Fragmento proporcionado —
══════════

Escuelas
Parroquiales
Los recuerdos retornan del pasado abriéndose
paso lentamente hasta mí al contemplar una foto. Es una vieja foto
de escuela en la que puede verse un grupo de niños, veintiocho
en total, unos están de pie y el resto sentado en el suelo. Tras
ellos una pizarra en la que se lee en caracteres de gran tamaño
“Felices Vacaciones” junto a un sencillo dibujo que representa
a dos escolares con sus carteras sosteniendo un cartel con la inscripción
“Fin”. La foto probablemente fue tomada al finalizar el curso
escolar del año 1965 ó 1966 y el grupo de niños entre
los que me encuentro, éramos todos alumnos de las Escuelas Parroquiales.
Había por entonces dos escuelas en el pueblo, ambas situadas a
las afueras, en dirección al cementerio; una de ellas denominada
“Escuelas Nacionales” era pública y gratuita mientras
que la otra de pago las “Escuelas Parroquiales” pertenecía
a la parroquia. Estaban una junto a la otra, separadas por los patios
de recreo y una valla por la que se podía espiar y ver que hacían
los “otros”. Existía una cierta rivalidad entre los
alumnos de las dos escuelas, que a veces se dirimía en una batalla
campal a base de apedrear al enemigo. El estado de los patios nos proporcionaba
abundante munición y la frontera natural de la valla, protección
ante el cuerpo a cuerpo. En los frecuentes choques con “los nacionales”
estos ganaban casi siempre, no solo eran superiores en número sino
además en puntería. Nadie podía entonces imaginar
que, como una paradoja histórica, un día acabaría
la “guerra” y todos nos integraríamos en la misma escuela.

══════════

Registros aportados —
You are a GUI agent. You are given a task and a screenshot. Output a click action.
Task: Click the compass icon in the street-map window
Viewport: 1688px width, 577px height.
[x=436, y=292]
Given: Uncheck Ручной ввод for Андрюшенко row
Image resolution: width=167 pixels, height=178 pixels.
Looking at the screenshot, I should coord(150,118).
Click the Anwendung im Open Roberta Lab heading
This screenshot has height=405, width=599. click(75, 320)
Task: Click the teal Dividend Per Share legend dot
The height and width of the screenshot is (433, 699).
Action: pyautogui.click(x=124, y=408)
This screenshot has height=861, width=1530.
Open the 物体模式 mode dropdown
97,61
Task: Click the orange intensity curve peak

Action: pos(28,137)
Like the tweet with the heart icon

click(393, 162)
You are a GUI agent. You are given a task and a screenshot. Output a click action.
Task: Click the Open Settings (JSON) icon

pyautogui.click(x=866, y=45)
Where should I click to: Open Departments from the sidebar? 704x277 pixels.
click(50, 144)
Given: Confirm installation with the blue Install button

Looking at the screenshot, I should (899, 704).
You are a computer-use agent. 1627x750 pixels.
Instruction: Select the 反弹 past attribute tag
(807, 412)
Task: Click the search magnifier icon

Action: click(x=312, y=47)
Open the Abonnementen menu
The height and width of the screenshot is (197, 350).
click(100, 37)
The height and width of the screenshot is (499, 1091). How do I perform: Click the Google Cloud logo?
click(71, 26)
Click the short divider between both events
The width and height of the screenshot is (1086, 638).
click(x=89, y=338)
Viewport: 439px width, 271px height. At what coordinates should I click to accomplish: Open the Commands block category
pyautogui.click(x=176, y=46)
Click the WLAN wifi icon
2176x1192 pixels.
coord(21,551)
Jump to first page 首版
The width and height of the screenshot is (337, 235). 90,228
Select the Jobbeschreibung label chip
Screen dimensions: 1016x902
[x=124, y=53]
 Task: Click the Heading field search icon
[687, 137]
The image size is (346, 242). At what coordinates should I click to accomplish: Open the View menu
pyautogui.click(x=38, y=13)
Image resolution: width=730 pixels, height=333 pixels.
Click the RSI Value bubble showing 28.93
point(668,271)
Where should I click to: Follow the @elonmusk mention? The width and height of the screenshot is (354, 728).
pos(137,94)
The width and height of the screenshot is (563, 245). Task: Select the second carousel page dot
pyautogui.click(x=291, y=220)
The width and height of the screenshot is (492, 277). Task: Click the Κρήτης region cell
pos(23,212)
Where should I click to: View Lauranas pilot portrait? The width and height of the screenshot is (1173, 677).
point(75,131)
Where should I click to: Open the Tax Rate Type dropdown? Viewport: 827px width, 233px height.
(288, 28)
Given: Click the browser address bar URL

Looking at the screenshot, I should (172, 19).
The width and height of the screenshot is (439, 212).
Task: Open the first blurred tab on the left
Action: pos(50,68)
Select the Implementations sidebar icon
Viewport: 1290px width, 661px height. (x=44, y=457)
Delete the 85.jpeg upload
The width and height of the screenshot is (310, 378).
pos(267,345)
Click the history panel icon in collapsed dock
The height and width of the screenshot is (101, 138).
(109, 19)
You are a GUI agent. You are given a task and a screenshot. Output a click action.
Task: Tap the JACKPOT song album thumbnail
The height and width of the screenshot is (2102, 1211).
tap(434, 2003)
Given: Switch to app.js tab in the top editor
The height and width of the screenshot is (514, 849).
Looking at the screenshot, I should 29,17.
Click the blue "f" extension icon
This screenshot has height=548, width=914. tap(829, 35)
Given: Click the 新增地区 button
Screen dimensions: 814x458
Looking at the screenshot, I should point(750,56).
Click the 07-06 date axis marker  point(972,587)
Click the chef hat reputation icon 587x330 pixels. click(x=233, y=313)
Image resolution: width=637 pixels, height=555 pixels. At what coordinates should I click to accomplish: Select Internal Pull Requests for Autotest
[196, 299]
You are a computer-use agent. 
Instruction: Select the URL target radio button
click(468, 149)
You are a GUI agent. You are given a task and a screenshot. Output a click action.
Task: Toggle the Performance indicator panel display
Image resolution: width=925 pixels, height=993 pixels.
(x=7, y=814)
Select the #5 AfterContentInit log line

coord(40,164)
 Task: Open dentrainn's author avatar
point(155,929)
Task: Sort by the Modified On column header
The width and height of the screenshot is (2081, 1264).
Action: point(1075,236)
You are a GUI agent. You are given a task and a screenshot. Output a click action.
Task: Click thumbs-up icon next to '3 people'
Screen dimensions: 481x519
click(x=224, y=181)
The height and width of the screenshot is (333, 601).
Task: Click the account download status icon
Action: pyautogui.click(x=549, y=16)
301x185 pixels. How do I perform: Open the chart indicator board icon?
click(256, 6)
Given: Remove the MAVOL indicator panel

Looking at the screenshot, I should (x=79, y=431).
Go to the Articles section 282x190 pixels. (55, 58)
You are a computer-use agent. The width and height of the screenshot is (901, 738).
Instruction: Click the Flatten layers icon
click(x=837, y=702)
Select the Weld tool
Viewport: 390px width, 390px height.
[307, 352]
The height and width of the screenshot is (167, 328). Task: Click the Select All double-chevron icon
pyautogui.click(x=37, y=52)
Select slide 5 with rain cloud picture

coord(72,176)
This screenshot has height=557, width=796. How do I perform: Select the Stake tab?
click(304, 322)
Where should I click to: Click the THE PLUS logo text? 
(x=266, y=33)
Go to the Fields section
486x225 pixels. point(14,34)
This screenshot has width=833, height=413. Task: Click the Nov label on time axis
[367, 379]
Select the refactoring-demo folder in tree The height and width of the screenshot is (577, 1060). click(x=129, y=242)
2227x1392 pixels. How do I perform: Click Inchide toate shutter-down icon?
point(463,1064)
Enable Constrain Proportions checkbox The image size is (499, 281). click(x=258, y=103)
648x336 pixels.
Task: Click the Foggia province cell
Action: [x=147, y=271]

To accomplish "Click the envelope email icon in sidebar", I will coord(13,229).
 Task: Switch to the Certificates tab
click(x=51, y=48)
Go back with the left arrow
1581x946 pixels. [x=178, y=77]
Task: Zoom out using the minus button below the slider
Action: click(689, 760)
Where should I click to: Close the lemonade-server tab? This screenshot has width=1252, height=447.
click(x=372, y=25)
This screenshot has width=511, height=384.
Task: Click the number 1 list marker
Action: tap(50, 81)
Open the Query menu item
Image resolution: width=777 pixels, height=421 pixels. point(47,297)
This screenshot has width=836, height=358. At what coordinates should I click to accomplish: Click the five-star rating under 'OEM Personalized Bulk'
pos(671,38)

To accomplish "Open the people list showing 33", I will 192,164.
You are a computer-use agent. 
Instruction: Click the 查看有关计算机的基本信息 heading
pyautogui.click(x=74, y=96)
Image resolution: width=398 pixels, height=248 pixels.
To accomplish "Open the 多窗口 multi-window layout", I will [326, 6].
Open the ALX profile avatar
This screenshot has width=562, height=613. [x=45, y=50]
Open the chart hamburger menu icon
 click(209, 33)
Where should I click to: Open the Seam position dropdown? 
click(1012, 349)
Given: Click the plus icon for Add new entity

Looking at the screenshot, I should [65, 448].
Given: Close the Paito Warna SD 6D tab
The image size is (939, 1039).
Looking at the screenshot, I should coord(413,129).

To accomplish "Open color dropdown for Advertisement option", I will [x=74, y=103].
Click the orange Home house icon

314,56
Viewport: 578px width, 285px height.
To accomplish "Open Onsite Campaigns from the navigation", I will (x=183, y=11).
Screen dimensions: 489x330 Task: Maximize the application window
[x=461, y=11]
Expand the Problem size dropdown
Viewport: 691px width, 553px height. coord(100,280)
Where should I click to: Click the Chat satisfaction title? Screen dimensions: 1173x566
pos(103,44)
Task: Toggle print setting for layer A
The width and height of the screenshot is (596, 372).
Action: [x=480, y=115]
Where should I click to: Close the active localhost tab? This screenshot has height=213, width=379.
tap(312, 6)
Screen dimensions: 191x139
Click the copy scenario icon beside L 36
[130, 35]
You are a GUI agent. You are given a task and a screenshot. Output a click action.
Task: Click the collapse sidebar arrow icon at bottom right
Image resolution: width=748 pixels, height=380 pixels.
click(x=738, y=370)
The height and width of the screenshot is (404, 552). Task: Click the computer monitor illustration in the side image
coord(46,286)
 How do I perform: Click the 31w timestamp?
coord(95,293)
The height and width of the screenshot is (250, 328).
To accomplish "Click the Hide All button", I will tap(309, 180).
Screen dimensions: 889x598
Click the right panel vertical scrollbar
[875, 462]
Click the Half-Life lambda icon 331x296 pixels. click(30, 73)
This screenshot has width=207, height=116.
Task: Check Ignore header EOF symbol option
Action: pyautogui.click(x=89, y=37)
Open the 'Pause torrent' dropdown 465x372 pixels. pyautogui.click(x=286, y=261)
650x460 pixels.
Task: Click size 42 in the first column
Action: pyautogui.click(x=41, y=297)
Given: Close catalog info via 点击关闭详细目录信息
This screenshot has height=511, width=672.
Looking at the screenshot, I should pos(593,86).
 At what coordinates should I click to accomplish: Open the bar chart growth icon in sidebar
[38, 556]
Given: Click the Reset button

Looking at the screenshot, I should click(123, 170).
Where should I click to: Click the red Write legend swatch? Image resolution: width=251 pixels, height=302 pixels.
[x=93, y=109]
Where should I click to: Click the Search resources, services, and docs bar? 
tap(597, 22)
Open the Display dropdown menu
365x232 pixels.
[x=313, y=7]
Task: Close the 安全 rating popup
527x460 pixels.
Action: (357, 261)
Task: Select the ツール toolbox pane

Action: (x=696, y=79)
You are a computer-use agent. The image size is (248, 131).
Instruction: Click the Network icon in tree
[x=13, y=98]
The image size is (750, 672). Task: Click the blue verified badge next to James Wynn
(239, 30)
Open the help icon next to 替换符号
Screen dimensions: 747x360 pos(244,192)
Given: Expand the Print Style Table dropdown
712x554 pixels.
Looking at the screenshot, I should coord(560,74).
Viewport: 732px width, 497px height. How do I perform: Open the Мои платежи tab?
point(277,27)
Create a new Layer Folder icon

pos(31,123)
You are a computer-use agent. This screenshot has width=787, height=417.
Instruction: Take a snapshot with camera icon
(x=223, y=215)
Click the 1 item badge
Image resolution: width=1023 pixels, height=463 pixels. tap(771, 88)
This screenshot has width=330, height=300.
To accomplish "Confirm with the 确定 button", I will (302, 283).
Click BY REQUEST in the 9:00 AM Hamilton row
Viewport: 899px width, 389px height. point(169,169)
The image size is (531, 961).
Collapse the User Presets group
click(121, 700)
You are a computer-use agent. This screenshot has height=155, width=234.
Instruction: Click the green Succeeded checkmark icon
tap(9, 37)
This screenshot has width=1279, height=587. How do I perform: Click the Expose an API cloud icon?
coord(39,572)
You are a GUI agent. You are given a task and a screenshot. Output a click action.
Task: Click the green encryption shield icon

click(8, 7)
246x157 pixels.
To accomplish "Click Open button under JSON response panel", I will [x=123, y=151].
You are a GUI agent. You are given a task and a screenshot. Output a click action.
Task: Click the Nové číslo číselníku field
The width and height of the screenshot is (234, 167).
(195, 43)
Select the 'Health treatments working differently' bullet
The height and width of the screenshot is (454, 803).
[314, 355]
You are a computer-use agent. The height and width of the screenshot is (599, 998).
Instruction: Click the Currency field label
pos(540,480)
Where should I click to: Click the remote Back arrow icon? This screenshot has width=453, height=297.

══════════

Reproduce sin cambios el fragmento sobre las Escuelas Parroquiales, empezando en "estos ganaban casi" y terminando en "la misma escuela.". Los registros no hacen falta para resolver esto.

Respuesta correcta —
estos ganaban casi siempre, no solo eran superiores en número sino
además en puntería. Nadie podía entonces imaginar
que, como una paradoja histórica, un día acabaría
la “guerra” y todos nos integraríamos en la misma escuela.